**EXERCISE**:
Repeat the lines below word for word, from the line containing "The height and width of the screenshot is (140, 308)." through the line containing "click(607, 539)", including both of those lines.

** Start DATA PROVIDED **

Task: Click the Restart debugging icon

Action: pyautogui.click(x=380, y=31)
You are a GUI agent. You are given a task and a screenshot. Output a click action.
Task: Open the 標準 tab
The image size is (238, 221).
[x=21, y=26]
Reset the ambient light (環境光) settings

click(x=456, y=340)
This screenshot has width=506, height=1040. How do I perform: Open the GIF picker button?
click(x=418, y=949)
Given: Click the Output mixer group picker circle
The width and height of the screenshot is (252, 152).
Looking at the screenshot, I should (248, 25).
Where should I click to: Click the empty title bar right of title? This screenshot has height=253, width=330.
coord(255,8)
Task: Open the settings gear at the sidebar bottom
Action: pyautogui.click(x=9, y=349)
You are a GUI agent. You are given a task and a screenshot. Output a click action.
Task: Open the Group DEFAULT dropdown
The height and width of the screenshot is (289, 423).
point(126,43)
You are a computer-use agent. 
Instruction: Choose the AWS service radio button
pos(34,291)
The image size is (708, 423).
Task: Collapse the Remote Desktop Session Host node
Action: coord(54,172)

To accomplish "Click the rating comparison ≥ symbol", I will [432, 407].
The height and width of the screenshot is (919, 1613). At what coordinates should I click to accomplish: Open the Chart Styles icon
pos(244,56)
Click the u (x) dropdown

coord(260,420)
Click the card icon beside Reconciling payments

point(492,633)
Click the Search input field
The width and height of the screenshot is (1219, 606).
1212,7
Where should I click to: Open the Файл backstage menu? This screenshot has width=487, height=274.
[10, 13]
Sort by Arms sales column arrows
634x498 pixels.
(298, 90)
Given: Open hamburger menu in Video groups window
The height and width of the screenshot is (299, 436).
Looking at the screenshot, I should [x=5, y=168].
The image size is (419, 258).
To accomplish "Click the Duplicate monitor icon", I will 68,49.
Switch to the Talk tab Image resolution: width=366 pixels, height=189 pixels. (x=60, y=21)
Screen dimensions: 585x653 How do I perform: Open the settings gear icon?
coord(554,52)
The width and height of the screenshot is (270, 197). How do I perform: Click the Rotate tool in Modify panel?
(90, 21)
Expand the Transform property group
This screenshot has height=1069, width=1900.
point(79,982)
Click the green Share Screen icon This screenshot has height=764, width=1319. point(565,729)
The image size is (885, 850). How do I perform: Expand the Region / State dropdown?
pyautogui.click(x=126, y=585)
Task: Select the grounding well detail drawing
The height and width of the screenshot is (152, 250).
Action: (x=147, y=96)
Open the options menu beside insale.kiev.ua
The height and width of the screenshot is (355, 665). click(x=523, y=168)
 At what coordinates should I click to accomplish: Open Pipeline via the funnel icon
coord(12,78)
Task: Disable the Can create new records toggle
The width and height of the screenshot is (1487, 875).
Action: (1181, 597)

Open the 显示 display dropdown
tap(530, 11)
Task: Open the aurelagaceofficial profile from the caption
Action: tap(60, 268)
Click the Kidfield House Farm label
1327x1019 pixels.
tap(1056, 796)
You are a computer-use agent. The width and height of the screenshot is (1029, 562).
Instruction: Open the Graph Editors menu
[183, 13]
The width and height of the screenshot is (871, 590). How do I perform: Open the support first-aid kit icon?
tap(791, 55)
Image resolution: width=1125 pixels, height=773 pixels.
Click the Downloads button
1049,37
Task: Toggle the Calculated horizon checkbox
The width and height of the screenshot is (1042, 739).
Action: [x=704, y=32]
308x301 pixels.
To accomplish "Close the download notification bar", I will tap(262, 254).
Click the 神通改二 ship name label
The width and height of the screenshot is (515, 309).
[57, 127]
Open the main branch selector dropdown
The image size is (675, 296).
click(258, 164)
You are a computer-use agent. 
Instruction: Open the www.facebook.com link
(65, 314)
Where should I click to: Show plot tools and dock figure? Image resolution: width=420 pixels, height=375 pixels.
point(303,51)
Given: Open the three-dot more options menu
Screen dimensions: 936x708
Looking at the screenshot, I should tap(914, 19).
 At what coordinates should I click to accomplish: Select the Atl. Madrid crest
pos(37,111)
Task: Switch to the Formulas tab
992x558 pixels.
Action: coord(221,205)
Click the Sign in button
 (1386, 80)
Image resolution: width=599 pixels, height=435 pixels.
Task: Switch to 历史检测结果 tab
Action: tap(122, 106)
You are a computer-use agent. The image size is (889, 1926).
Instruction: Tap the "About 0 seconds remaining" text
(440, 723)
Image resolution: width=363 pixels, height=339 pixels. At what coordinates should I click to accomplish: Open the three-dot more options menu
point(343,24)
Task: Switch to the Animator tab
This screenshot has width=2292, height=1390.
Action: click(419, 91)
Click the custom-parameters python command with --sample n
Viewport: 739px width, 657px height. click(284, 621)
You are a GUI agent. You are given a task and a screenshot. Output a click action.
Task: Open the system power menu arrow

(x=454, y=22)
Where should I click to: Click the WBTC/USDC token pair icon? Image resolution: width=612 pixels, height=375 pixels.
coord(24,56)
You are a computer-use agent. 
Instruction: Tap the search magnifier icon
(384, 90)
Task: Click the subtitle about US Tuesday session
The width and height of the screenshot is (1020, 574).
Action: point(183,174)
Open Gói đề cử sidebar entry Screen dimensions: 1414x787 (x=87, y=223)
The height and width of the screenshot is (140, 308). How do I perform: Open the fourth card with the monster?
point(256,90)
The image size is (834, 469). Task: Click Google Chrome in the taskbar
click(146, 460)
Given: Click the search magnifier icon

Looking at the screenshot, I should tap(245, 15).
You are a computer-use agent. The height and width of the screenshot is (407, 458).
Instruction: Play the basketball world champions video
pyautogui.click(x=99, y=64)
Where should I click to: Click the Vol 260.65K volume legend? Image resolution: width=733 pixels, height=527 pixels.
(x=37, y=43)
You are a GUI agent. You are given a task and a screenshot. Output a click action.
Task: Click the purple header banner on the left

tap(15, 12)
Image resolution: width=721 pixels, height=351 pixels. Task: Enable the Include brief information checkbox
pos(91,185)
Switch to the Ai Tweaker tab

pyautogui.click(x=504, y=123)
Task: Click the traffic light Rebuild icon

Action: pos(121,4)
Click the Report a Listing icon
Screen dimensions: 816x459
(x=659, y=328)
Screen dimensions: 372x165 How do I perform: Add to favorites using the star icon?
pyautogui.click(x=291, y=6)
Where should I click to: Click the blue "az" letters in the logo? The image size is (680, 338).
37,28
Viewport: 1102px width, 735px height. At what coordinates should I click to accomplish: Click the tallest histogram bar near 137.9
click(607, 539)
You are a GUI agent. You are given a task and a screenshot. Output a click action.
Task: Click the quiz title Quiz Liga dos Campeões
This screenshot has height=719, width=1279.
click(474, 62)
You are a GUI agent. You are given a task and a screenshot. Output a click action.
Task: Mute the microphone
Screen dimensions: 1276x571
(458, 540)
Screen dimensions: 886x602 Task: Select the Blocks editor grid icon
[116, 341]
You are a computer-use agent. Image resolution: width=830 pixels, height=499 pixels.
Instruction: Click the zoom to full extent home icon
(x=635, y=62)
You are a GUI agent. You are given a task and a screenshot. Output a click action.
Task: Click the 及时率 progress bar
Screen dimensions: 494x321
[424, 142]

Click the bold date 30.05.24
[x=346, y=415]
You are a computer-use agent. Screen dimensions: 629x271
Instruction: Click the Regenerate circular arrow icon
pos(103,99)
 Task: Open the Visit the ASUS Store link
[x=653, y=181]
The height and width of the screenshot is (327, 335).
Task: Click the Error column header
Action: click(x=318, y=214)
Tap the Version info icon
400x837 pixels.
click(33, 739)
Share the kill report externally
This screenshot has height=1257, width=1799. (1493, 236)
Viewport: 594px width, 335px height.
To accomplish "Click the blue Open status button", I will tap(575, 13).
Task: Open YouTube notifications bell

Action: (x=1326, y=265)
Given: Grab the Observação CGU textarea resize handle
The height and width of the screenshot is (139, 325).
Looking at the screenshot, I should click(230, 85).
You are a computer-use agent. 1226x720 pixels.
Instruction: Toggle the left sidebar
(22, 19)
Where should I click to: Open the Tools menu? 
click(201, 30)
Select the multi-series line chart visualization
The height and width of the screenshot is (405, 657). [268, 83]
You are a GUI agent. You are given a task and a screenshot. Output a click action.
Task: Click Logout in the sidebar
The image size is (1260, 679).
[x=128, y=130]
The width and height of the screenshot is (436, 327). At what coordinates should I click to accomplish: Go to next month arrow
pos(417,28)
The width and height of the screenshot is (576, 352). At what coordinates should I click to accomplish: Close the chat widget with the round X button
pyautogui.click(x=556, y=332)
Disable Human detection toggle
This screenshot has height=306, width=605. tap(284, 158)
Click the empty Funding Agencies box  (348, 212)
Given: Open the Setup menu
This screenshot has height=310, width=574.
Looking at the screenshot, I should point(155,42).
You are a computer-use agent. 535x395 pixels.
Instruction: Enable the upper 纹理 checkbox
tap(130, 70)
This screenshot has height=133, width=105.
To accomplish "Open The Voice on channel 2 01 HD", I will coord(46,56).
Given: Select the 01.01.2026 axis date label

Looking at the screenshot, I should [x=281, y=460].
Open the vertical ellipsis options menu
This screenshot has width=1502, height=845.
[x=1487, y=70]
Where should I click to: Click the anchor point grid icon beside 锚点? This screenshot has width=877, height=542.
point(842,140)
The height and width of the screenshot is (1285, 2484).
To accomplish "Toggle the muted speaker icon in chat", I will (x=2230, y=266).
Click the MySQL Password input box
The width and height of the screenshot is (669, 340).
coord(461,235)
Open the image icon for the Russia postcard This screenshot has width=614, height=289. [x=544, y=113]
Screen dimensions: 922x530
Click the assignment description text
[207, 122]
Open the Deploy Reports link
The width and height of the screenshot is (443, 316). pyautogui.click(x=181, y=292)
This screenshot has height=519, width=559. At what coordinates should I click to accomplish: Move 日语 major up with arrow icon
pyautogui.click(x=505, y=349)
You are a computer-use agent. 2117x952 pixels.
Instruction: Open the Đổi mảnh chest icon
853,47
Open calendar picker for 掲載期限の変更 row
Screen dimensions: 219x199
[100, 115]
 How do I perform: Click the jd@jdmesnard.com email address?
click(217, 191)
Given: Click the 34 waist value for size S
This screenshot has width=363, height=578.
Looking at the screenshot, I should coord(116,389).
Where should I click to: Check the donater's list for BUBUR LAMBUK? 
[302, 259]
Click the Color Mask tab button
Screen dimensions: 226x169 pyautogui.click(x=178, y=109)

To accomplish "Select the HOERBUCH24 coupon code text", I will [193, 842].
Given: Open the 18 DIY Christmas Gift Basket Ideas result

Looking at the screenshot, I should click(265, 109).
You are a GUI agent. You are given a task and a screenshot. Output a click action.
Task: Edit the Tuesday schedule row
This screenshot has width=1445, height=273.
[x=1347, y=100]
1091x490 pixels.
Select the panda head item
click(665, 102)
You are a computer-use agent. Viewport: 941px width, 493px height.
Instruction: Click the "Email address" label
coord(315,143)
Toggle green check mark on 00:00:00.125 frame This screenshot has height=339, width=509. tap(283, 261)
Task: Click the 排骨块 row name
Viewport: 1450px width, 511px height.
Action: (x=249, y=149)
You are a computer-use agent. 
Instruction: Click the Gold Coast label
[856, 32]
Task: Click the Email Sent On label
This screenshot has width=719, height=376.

** End DATA PROVIDED **

**OUTPUT FOR THIS TASK**:
The height and width of the screenshot is (140, 308). How do I perform: Open the fourth card with the monster?
point(256,90)
The image size is (834, 469). Task: Click Google Chrome in the taskbar
click(146, 460)
Given: Click the search magnifier icon

Looking at the screenshot, I should tap(245, 15).
You are a computer-use agent. The height and width of the screenshot is (407, 458).
Instruction: Play the basketball world champions video
pyautogui.click(x=99, y=64)
Where should I click to: Click the Vol 260.65K volume legend? Image resolution: width=733 pixels, height=527 pixels.
(x=37, y=43)
You are a GUI agent. You are given a task and a screenshot. Output a click action.
Task: Click the purple header banner on the left

tap(15, 12)
Image resolution: width=721 pixels, height=351 pixels. Task: Enable the Include brief information checkbox
pos(91,185)
Switch to the Ai Tweaker tab

pyautogui.click(x=504, y=123)
Task: Click the traffic light Rebuild icon

Action: pos(121,4)
Click the Report a Listing icon
Screen dimensions: 816x459
(x=659, y=328)
Screen dimensions: 372x165 How do I perform: Add to favorites using the star icon?
pyautogui.click(x=291, y=6)
Where should I click to: Click the blue "az" letters in the logo? The image size is (680, 338).
37,28
Viewport: 1102px width, 735px height. At what coordinates should I click to accomplish: Click the tallest histogram bar near 137.9
click(607, 539)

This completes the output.